(TEXTO CITADO)
************

Los días se hacían intensos y las emociones desbordaban mis expectativas. Yo tenía un skateboard con el que salía por las mañanas o por las tardes a hacer reconocimiento de la zona, en unos cuantos minutos podía explorar toda el área, tanto por las subidas y bajadas de las diferentes calles de la urbanización o por la vía Anchoveta, a toda velocidad, en las mañanas de verano, con el recio viento en contra poniéndome resistencia y a lo lejos ver asomar el hermoso paisaje marino que, en días despejados, tan claramente visible, desprendía su belleza dejando ver parte de la bahía de Samanco y parte del área de la playa El Dorado y del bello cerro Península a pesar de los más de 15 kilómetros de distancia que me separaban de ella, era una vista paradisiaca. Hoy en día, con tanta edificación, es imposible siquiera ver el desierto desde aquel punto.

************

(EJERCICIO ESCRITO A) Reproduce el fragmento del relato sobre el skateboard que comienza con las palabras "Los días se" y termina con "desde aquel punto.".

(REGISTROS DE DATOS)
************

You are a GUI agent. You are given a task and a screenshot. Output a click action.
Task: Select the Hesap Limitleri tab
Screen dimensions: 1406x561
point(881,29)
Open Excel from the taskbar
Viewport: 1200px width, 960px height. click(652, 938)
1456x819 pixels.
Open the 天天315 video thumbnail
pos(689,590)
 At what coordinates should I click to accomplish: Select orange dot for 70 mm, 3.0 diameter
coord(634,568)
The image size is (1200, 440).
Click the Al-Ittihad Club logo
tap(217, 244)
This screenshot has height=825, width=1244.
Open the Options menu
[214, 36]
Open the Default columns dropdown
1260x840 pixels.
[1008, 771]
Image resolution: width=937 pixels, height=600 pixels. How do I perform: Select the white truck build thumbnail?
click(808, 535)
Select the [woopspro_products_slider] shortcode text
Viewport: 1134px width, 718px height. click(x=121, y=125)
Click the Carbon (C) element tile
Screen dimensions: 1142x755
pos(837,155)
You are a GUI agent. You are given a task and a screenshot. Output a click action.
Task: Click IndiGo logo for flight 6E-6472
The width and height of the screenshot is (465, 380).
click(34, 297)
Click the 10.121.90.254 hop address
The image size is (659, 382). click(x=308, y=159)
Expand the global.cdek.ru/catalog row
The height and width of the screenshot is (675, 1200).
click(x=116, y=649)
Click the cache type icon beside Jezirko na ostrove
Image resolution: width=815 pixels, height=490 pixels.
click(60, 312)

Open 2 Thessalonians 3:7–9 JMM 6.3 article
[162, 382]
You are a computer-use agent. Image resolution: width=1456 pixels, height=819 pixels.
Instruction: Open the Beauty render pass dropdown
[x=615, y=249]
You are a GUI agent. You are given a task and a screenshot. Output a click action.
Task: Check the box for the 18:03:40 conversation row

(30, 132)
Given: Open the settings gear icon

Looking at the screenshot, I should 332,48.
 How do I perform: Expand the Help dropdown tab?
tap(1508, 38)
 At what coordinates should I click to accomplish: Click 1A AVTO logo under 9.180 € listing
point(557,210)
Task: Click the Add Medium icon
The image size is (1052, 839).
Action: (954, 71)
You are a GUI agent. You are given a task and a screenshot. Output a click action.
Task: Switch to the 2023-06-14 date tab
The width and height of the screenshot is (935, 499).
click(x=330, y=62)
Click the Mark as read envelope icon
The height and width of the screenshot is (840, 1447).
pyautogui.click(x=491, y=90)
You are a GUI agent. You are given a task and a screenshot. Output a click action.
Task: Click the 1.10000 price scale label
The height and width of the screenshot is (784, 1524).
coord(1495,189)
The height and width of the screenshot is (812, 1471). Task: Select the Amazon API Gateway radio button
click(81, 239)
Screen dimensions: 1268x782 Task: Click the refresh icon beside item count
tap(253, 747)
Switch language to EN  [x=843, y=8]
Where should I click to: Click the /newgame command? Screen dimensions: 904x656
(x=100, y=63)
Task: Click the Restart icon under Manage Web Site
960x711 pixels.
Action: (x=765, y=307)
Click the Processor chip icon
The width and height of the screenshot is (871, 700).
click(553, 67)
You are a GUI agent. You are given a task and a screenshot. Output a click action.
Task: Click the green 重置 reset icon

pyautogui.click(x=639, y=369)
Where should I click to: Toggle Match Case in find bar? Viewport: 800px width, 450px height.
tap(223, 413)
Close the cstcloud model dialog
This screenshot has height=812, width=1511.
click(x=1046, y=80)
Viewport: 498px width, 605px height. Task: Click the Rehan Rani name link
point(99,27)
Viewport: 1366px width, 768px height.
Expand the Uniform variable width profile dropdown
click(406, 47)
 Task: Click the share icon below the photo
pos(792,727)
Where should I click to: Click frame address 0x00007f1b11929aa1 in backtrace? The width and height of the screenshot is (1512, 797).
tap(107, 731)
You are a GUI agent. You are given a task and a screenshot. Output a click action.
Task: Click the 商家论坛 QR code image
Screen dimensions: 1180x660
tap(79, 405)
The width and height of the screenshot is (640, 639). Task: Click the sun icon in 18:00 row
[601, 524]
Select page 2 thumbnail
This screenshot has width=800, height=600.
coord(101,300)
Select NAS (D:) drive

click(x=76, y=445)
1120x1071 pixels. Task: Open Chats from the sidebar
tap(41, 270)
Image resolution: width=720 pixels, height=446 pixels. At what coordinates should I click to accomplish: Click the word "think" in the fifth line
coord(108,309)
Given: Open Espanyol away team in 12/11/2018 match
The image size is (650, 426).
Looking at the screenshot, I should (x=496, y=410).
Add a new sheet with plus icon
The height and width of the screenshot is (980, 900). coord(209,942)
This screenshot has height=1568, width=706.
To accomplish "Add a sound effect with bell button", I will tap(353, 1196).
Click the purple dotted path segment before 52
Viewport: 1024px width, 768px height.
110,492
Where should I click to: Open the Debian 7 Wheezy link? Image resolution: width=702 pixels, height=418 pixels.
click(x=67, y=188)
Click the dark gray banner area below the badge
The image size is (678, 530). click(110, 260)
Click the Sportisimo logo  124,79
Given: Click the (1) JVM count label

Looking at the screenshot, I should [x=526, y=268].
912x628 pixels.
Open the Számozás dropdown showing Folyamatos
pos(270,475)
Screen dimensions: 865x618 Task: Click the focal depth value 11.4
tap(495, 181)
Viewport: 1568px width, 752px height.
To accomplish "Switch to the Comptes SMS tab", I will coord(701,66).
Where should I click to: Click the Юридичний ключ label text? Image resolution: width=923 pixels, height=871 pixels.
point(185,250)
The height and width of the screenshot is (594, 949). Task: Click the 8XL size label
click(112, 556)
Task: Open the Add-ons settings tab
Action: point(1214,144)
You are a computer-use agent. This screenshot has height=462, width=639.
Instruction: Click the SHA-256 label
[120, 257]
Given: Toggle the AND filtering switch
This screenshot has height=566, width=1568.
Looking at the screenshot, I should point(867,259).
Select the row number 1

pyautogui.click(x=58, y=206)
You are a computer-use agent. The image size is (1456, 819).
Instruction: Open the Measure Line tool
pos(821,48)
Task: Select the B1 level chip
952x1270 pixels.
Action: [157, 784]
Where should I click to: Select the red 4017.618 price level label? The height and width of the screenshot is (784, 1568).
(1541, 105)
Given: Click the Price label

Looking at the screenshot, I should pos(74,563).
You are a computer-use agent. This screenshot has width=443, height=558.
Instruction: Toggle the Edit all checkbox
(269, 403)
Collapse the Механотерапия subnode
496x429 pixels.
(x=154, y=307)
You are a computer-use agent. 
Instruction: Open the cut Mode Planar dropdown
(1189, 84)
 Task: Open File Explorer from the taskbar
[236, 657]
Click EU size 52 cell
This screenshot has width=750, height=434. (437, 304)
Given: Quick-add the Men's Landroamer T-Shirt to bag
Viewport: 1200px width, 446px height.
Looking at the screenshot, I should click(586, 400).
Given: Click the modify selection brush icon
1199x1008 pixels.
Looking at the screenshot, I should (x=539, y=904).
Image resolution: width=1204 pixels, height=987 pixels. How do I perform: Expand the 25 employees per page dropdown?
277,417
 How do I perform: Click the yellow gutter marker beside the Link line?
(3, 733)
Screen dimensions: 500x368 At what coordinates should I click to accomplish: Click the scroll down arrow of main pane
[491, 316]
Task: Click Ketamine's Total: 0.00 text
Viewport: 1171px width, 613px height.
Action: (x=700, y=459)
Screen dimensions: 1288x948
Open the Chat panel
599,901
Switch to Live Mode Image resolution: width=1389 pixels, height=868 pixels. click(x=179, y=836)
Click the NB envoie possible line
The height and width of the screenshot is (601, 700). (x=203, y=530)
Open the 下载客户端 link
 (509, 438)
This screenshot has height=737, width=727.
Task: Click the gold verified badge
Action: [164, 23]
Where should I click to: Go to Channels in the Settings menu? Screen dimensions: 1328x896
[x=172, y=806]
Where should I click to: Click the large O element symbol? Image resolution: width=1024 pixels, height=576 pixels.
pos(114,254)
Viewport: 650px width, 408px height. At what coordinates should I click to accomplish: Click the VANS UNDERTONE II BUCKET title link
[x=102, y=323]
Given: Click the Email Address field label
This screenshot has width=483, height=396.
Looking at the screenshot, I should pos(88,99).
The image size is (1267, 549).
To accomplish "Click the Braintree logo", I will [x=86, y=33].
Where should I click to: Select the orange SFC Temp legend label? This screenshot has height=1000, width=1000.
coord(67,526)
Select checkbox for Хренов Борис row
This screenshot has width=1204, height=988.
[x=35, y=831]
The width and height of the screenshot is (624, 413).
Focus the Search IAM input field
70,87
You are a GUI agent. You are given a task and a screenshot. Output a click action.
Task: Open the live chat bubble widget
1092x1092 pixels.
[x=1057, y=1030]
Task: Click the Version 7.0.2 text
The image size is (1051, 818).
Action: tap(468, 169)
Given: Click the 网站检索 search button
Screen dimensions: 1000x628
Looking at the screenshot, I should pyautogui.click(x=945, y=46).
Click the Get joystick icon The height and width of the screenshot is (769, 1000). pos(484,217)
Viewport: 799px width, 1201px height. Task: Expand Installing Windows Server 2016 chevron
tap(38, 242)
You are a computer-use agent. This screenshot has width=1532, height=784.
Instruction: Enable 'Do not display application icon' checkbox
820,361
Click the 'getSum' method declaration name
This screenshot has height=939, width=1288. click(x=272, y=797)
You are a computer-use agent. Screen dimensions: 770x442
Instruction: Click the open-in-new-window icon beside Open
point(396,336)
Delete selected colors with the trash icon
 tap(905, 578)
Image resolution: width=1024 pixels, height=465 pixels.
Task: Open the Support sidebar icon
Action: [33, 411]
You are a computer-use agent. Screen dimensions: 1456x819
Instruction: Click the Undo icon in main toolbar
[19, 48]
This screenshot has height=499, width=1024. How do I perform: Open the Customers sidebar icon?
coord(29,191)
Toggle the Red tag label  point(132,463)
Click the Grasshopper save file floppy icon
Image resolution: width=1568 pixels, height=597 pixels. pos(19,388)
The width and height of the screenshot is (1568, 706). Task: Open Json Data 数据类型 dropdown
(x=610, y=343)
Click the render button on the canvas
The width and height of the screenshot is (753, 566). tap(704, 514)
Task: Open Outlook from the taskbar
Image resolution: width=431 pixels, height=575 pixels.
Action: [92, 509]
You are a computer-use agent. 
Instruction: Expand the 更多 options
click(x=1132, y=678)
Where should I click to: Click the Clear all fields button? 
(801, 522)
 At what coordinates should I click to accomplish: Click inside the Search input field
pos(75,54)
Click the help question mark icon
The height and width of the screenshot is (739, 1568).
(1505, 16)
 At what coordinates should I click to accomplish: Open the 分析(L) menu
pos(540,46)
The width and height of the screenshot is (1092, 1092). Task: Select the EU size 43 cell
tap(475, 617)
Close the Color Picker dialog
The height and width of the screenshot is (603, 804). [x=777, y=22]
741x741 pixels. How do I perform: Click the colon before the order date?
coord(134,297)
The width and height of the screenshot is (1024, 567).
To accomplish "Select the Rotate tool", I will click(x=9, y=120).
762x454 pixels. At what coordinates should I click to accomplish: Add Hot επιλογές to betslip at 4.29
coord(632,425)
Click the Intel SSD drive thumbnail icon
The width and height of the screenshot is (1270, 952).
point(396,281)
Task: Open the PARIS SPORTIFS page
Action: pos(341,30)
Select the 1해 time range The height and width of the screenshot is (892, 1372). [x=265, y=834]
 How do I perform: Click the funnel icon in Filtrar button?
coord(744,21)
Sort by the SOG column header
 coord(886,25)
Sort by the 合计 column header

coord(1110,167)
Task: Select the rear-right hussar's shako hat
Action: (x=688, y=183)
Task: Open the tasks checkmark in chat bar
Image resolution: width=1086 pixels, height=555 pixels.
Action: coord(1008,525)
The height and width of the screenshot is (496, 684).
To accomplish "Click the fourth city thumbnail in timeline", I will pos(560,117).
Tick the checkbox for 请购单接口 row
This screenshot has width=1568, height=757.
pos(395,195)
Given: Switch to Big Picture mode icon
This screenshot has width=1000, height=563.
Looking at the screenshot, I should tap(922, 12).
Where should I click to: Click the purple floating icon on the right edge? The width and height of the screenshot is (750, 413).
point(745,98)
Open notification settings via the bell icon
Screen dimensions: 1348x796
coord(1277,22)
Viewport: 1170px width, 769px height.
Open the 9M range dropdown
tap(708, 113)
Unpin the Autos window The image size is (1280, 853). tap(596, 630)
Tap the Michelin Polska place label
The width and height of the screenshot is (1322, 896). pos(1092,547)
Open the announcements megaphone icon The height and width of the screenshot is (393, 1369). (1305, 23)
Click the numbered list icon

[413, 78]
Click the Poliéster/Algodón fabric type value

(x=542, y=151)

************

(EJERCICIO ESCRITO B) Vuelve a escribir los registros desde su comienzo hasta la línea que contiene "pos(837,155)", con ambos extremos incluidos, y cambia "thumbnail" por "preview" sin alterar nada más. Entrega solo esas líneas.

(RESULTADO FINAL A)
Los días se hacían intensos y las emociones desbordaban mis expectativas. Yo tenía un skateboard con el que salía por las mañanas o por las tardes a hacer reconocimiento de la zona, en unos cuantos minutos podía explorar toda el área, tanto por las subidas y bajadas de las diferentes calles de la urbanización o por la vía Anchoveta, a toda velocidad, en las mañanas de verano, con el recio viento en contra poniéndome resistencia y a lo lejos ver asomar el hermoso paisaje marino que, en días despejados, tan claramente visible, desprendía su belleza dejando ver parte de la bahía de Samanco y parte del área de la playa El Dorado y del bello cerro Península a pesar de los más de 15 kilómetros de distancia que me separaban de ella, era una vista paradisiaca. Hoy en día, con tanta edificación, es imposible siquiera ver el desierto desde aquel punto.

(RESULTADO FINAL B)
You are a GUI agent. You are given a task and a screenshot. Output a click action.
Task: Select the Hesap Limitleri tab
Screen dimensions: 1406x561
point(881,29)
Open Excel from the taskbar
Viewport: 1200px width, 960px height. click(652, 938)
1456x819 pixels.
Open the 天天315 video preview
pos(689,590)
 At what coordinates should I click to accomplish: Select orange dot for 70 mm, 3.0 diameter
coord(634,568)
The image size is (1200, 440).
Click the Al-Ittihad Club logo
tap(217, 244)
This screenshot has height=825, width=1244.
Open the Options menu
[214, 36]
Open the Default columns dropdown
1260x840 pixels.
[1008, 771]
Image resolution: width=937 pixels, height=600 pixels. How do I perform: Select the white truck build preview?
click(808, 535)
Select the [woopspro_products_slider] shortcode text
Viewport: 1134px width, 718px height. click(x=121, y=125)
Click the Carbon (C) element tile
Screen dimensions: 1142x755
pos(837,155)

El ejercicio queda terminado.